### TASK PROMPT
Below is a block of entries; repeat exactly the lines starting at the line that contains "This screenshot has height=889, width=1372." and ending at the line that contains "Image resolution: width=1007", both included.

(Dataset items)
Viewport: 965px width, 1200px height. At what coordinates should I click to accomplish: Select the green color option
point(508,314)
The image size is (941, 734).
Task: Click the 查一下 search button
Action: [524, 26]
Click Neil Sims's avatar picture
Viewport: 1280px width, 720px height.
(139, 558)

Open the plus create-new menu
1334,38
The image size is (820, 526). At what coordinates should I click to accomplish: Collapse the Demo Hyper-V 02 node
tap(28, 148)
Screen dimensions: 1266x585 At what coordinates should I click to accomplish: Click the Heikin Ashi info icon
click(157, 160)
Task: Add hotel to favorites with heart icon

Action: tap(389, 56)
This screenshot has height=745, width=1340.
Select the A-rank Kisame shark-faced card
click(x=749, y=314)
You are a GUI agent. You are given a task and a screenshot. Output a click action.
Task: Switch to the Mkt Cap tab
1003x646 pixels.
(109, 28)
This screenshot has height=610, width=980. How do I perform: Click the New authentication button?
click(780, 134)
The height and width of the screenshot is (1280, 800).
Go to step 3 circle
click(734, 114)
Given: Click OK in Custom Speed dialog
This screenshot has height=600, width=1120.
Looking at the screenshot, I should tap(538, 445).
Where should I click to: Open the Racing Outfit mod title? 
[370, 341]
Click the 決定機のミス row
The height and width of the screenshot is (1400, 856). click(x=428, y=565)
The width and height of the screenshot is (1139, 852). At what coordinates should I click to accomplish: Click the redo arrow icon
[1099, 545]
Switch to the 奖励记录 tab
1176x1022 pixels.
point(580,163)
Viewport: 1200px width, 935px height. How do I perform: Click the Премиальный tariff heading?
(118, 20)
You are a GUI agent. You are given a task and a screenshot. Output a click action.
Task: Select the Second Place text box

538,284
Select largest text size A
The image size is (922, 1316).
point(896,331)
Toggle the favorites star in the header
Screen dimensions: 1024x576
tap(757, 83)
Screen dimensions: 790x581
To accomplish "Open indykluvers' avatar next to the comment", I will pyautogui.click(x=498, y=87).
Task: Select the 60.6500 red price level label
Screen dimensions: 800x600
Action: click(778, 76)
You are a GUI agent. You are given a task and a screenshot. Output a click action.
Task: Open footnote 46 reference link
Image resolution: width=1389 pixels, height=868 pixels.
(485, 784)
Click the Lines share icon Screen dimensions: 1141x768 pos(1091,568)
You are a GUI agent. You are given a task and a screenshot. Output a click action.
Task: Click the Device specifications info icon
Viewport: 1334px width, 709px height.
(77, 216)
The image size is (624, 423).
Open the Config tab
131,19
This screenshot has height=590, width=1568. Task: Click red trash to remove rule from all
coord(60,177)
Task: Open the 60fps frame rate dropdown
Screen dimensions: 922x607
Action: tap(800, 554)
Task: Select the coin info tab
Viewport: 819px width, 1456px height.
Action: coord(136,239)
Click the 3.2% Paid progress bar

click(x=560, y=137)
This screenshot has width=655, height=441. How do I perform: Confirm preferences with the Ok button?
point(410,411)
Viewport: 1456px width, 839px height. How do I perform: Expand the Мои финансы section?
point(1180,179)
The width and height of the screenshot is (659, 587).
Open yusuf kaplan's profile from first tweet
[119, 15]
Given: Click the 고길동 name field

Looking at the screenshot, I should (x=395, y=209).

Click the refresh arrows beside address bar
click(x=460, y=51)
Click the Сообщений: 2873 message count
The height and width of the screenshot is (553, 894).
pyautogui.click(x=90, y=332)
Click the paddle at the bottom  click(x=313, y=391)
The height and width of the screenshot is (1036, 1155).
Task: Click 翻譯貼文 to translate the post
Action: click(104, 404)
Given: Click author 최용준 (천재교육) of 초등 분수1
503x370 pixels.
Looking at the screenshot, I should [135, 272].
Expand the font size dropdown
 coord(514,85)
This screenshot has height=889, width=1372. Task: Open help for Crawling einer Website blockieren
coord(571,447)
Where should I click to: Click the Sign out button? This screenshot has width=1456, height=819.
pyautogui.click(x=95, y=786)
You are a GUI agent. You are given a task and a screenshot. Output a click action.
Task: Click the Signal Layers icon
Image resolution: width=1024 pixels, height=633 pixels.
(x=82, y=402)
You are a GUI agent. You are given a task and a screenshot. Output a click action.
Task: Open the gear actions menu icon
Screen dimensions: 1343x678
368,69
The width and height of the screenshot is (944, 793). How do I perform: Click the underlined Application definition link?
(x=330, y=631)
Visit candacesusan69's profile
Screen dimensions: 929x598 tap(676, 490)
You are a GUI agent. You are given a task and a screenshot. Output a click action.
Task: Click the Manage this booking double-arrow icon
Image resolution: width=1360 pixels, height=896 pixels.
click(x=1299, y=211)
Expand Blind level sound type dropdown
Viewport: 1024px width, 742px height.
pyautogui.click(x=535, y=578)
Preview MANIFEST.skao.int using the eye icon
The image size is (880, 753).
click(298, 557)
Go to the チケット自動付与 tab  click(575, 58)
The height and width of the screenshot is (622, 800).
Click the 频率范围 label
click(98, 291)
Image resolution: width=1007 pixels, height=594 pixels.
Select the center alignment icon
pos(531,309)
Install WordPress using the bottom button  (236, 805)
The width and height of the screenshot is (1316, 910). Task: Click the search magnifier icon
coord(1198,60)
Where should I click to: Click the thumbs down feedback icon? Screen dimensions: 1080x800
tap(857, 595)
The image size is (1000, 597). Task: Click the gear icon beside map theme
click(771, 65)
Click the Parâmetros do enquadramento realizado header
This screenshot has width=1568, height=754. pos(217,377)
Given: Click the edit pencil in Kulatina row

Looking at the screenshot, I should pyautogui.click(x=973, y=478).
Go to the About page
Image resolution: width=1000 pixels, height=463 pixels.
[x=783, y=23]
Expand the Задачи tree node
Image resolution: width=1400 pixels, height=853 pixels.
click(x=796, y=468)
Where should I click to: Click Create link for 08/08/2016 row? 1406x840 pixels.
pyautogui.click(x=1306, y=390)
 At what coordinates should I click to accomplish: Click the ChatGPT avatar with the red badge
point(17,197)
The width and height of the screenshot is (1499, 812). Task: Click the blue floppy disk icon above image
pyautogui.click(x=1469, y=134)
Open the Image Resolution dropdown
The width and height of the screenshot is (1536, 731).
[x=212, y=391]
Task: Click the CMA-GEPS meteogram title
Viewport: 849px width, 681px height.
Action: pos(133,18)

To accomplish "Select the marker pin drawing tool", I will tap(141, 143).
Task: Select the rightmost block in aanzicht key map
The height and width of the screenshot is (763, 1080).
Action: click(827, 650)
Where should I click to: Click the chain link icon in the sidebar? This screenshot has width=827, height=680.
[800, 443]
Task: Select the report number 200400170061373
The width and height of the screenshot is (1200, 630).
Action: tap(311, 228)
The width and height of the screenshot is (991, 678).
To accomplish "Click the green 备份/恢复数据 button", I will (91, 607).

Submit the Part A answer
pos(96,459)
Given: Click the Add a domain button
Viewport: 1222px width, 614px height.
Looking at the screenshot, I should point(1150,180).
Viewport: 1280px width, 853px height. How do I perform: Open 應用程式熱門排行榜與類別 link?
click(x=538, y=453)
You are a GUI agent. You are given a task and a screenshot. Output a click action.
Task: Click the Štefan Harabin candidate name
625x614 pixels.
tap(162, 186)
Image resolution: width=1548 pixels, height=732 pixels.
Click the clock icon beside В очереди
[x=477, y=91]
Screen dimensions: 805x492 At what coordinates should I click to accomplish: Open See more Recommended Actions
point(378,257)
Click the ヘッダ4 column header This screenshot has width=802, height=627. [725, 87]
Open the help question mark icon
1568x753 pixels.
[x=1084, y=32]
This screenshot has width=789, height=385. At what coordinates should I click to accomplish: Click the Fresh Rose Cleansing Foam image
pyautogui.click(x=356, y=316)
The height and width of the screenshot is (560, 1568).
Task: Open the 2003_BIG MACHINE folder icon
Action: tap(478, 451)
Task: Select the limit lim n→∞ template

### COMPLETED TASK
This screenshot has height=889, width=1372. Task: Open help for Crawling einer Website blockieren
coord(571,447)
Where should I click to: Click the Sign out button? This screenshot has width=1456, height=819.
pyautogui.click(x=95, y=786)
You are a GUI agent. You are given a task and a screenshot. Output a click action.
Task: Click the Signal Layers icon
Image resolution: width=1024 pixels, height=633 pixels.
(x=82, y=402)
You are a GUI agent. You are given a task and a screenshot. Output a click action.
Task: Open the gear actions menu icon
Screen dimensions: 1343x678
368,69
The width and height of the screenshot is (944, 793). How do I perform: Click the underlined Application definition link?
(x=330, y=631)
Visit candacesusan69's profile
Screen dimensions: 929x598 tap(676, 490)
You are a GUI agent. You are given a task and a screenshot. Output a click action.
Task: Click the Manage this booking double-arrow icon
Image resolution: width=1360 pixels, height=896 pixels.
click(x=1299, y=211)
Expand Blind level sound type dropdown
Viewport: 1024px width, 742px height.
pyautogui.click(x=535, y=578)
Preview MANIFEST.skao.int using the eye icon
The image size is (880, 753).
click(298, 557)
Go to the チケット自動付与 tab  click(575, 58)
The height and width of the screenshot is (622, 800).
Click the 频率范围 label
click(98, 291)
Image resolution: width=1007 pixels, height=594 pixels.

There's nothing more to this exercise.